Records drawn from a dataset
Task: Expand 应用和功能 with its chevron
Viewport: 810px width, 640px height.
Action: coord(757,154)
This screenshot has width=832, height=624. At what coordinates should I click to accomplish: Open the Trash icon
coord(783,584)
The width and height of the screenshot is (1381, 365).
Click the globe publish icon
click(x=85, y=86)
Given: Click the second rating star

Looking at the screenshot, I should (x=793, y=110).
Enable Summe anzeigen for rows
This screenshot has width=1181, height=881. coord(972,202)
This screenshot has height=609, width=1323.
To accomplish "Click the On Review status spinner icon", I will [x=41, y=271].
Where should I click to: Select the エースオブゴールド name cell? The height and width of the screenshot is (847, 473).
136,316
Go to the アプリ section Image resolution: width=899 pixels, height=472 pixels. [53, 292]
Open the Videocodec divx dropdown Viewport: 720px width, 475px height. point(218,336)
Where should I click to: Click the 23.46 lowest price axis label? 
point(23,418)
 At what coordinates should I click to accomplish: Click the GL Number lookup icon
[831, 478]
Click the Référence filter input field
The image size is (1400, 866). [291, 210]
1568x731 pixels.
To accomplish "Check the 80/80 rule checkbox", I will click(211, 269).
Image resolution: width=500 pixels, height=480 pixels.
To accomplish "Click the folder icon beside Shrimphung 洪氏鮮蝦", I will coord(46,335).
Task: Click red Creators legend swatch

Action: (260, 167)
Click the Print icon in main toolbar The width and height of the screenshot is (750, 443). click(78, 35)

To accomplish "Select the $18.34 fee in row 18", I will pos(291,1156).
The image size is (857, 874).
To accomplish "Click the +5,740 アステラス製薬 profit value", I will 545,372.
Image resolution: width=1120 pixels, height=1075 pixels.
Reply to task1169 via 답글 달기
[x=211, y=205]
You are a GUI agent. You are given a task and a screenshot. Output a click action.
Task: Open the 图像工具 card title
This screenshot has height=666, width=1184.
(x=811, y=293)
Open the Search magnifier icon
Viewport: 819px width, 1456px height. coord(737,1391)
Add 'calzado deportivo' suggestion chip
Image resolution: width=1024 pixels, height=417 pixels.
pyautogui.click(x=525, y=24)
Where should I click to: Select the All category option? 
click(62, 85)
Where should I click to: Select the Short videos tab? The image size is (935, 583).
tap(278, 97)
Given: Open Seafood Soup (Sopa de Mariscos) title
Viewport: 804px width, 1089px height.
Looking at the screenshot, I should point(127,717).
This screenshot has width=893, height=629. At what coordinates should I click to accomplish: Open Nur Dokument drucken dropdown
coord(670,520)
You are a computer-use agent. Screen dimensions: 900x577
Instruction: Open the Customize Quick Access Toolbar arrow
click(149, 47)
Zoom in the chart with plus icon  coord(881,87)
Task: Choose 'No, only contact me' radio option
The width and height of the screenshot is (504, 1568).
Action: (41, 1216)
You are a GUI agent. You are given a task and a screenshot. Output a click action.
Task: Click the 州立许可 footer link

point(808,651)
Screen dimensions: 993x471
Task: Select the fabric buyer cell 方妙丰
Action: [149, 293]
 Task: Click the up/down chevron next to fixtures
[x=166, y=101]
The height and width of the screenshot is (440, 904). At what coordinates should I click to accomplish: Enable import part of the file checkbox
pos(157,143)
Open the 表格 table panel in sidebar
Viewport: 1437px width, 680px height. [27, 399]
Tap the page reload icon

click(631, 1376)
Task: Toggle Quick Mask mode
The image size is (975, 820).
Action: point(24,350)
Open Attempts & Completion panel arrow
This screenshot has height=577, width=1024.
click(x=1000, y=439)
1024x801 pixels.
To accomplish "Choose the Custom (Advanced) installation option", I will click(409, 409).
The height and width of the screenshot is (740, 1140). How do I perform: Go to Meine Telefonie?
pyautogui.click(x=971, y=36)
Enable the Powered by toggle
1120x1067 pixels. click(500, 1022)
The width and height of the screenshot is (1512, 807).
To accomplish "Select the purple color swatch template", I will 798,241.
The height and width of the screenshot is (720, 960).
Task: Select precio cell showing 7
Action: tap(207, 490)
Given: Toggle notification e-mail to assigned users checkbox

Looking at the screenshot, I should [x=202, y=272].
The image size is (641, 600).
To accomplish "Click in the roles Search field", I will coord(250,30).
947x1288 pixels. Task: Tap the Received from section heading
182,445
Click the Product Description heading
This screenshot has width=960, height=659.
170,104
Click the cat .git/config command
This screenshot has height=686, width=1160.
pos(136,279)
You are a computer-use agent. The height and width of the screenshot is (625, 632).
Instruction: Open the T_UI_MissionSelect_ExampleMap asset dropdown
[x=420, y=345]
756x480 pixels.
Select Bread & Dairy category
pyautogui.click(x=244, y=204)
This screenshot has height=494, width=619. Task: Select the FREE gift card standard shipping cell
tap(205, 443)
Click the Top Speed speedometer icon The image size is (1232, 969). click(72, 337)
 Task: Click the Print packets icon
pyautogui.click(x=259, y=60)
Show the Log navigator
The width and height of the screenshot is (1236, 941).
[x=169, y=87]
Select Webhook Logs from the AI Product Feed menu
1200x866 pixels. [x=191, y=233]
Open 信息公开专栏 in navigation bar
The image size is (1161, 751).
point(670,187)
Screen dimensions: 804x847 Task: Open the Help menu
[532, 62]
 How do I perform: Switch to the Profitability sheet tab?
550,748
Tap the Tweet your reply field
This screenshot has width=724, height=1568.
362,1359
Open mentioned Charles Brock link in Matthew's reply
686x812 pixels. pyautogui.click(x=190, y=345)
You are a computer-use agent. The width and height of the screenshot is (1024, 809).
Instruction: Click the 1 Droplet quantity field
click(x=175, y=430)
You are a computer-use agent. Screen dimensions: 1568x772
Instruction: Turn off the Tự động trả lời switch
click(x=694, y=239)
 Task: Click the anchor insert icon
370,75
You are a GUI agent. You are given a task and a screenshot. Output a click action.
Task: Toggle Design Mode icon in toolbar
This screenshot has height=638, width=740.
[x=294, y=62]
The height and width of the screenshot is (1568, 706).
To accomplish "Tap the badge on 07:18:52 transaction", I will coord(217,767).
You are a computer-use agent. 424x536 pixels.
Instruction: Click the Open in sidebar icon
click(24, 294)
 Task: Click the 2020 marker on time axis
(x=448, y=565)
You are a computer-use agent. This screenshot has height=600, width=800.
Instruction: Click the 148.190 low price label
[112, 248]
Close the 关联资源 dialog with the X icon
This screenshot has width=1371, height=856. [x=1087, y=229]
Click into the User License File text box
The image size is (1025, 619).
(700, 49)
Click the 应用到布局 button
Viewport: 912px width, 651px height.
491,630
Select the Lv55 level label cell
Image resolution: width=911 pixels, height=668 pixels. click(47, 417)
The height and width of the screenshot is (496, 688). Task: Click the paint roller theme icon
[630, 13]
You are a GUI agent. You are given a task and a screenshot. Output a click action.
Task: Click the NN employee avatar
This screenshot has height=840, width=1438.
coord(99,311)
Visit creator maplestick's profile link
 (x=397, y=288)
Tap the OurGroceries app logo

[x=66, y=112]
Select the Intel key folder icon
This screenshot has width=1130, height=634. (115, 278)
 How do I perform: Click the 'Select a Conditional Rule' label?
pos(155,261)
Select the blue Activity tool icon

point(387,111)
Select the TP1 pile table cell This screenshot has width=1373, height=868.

▶ **DESCRIPTION OF THE TASK**:
The response should consist of the entries above, retyped exactly.

▶ **ANSWER BOX**:
Task: Expand 应用和功能 with its chevron
Viewport: 810px width, 640px height.
Action: coord(757,154)
This screenshot has width=832, height=624. At what coordinates should I click to accomplish: Open the Trash icon
coord(783,584)
The width and height of the screenshot is (1381, 365).
Click the globe publish icon
click(x=85, y=86)
Given: Click the second rating star

Looking at the screenshot, I should (x=793, y=110).
Enable Summe anzeigen for rows
This screenshot has width=1181, height=881. coord(972,202)
This screenshot has height=609, width=1323.
To accomplish "Click the On Review status spinner icon", I will [x=41, y=271].
Where should I click to: Select the エースオブゴールド name cell? The height and width of the screenshot is (847, 473).
136,316
Go to the アプリ section Image resolution: width=899 pixels, height=472 pixels. [53, 292]
Open the Videocodec divx dropdown Viewport: 720px width, 475px height. point(218,336)
Where should I click to: Click the 23.46 lowest price axis label? 
point(23,418)
 At what coordinates should I click to accomplish: Click the GL Number lookup icon
[831, 478]
Click the Référence filter input field
The image size is (1400, 866). [291, 210]
1568x731 pixels.
To accomplish "Check the 80/80 rule checkbox", I will click(211, 269).
Image resolution: width=500 pixels, height=480 pixels.
To accomplish "Click the folder icon beside Shrimphung 洪氏鮮蝦", I will coord(46,335).
Task: Click red Creators legend swatch

Action: (260, 167)
Click the Print icon in main toolbar The width and height of the screenshot is (750, 443). click(78, 35)

To accomplish "Select the $18.34 fee in row 18", I will pos(291,1156).
The image size is (857, 874).
To accomplish "Click the +5,740 アステラス製薬 profit value", I will 545,372.
Image resolution: width=1120 pixels, height=1075 pixels.
Reply to task1169 via 답글 달기
[x=211, y=205]
You are a GUI agent. You are given a task and a screenshot. Output a click action.
Task: Open the 图像工具 card title
This screenshot has height=666, width=1184.
(x=811, y=293)
Open the Search magnifier icon
Viewport: 819px width, 1456px height. coord(737,1391)
Add 'calzado deportivo' suggestion chip
Image resolution: width=1024 pixels, height=417 pixels.
pyautogui.click(x=525, y=24)
Where should I click to: Select the All category option? 
click(62, 85)
Where should I click to: Select the Short videos tab? The image size is (935, 583).
tap(278, 97)
Given: Open Seafood Soup (Sopa de Mariscos) title
Viewport: 804px width, 1089px height.
Looking at the screenshot, I should point(127,717).
This screenshot has width=893, height=629. At what coordinates should I click to accomplish: Open Nur Dokument drucken dropdown
coord(670,520)
You are a computer-use agent. Screen dimensions: 900x577
Instruction: Open the Customize Quick Access Toolbar arrow
click(149, 47)
Zoom in the chart with plus icon  coord(881,87)
Task: Choose 'No, only contact me' radio option
The width and height of the screenshot is (504, 1568).
Action: (41, 1216)
You are a GUI agent. You are given a task and a screenshot. Output a click action.
Task: Click the 州立许可 footer link

point(808,651)
Screen dimensions: 993x471
Task: Select the fabric buyer cell 方妙丰
Action: [149, 293]
 Task: Click the up/down chevron next to fixtures
[x=166, y=101]
The height and width of the screenshot is (440, 904). At what coordinates should I click to accomplish: Enable import part of the file checkbox
pos(157,143)
Open the 表格 table panel in sidebar
Viewport: 1437px width, 680px height. [27, 399]
Tap the page reload icon

click(631, 1376)
Task: Toggle Quick Mask mode
The image size is (975, 820).
Action: point(24,350)
Open Attempts & Completion panel arrow
This screenshot has height=577, width=1024.
click(x=1000, y=439)
1024x801 pixels.
To accomplish "Choose the Custom (Advanced) installation option", I will click(409, 409).
The height and width of the screenshot is (740, 1140). How do I perform: Go to Meine Telefonie?
pyautogui.click(x=971, y=36)
Enable the Powered by toggle
1120x1067 pixels. click(500, 1022)
The width and height of the screenshot is (1512, 807).
To accomplish "Select the purple color swatch template", I will 798,241.
The height and width of the screenshot is (720, 960).
Task: Select precio cell showing 7
Action: tap(207, 490)
Given: Toggle notification e-mail to assigned users checkbox

Looking at the screenshot, I should [x=202, y=272].
The image size is (641, 600).
To accomplish "Click in the roles Search field", I will coord(250,30).
947x1288 pixels. Task: Tap the Received from section heading
182,445
Click the Product Description heading
This screenshot has width=960, height=659.
170,104
Click the cat .git/config command
This screenshot has height=686, width=1160.
pos(136,279)
You are a computer-use agent. The height and width of the screenshot is (625, 632).
Instruction: Open the T_UI_MissionSelect_ExampleMap asset dropdown
[x=420, y=345]
756x480 pixels.
Select Bread & Dairy category
pyautogui.click(x=244, y=204)
This screenshot has height=494, width=619. Task: Select the FREE gift card standard shipping cell
tap(205, 443)
Click the Top Speed speedometer icon The image size is (1232, 969). click(72, 337)
 Task: Click the Print packets icon
pyautogui.click(x=259, y=60)
Show the Log navigator
The width and height of the screenshot is (1236, 941).
[x=169, y=87]
Select Webhook Logs from the AI Product Feed menu
1200x866 pixels. [x=191, y=233]
Open 信息公开专栏 in navigation bar
The image size is (1161, 751).
point(670,187)
Screen dimensions: 804x847 Task: Open the Help menu
[532, 62]
 How do I perform: Switch to the Profitability sheet tab?
550,748
Tap the Tweet your reply field
This screenshot has width=724, height=1568.
362,1359
Open mentioned Charles Brock link in Matthew's reply
686x812 pixels. pyautogui.click(x=190, y=345)
You are a computer-use agent. The width and height of the screenshot is (1024, 809).
Instruction: Click the 1 Droplet quantity field
click(x=175, y=430)
You are a computer-use agent. Screen dimensions: 1568x772
Instruction: Turn off the Tự động trả lời switch
click(x=694, y=239)
 Task: Click the anchor insert icon
370,75
You are a GUI agent. You are given a task and a screenshot. Output a click action.
Task: Toggle Design Mode icon in toolbar
This screenshot has height=638, width=740.
[x=294, y=62]
The height and width of the screenshot is (1568, 706).
To accomplish "Tap the badge on 07:18:52 transaction", I will coord(217,767).
You are a computer-use agent. 424x536 pixels.
Instruction: Click the Open in sidebar icon
click(24, 294)
 Task: Click the 2020 marker on time axis
(x=448, y=565)
You are a computer-use agent. This screenshot has height=600, width=800.
Instruction: Click the 148.190 low price label
[112, 248]
Close the 关联资源 dialog with the X icon
This screenshot has width=1371, height=856. [x=1087, y=229]
Click into the User License File text box
The image size is (1025, 619).
(700, 49)
Click the 应用到布局 button
Viewport: 912px width, 651px height.
491,630
Select the Lv55 level label cell
Image resolution: width=911 pixels, height=668 pixels. click(47, 417)
The height and width of the screenshot is (496, 688). Task: Click the paint roller theme icon
[630, 13]
You are a GUI agent. You are given a task and a screenshot. Output a click action.
Task: Click the NN employee avatar
This screenshot has height=840, width=1438.
coord(99,311)
Visit creator maplestick's profile link
 (x=397, y=288)
Tap the OurGroceries app logo

[x=66, y=112]
Select the Intel key folder icon
This screenshot has width=1130, height=634. (115, 278)
 How do I perform: Click the 'Select a Conditional Rule' label?
pos(155,261)
Select the blue Activity tool icon

point(387,111)
Select the TP1 pile table cell This screenshot has width=1373, height=868.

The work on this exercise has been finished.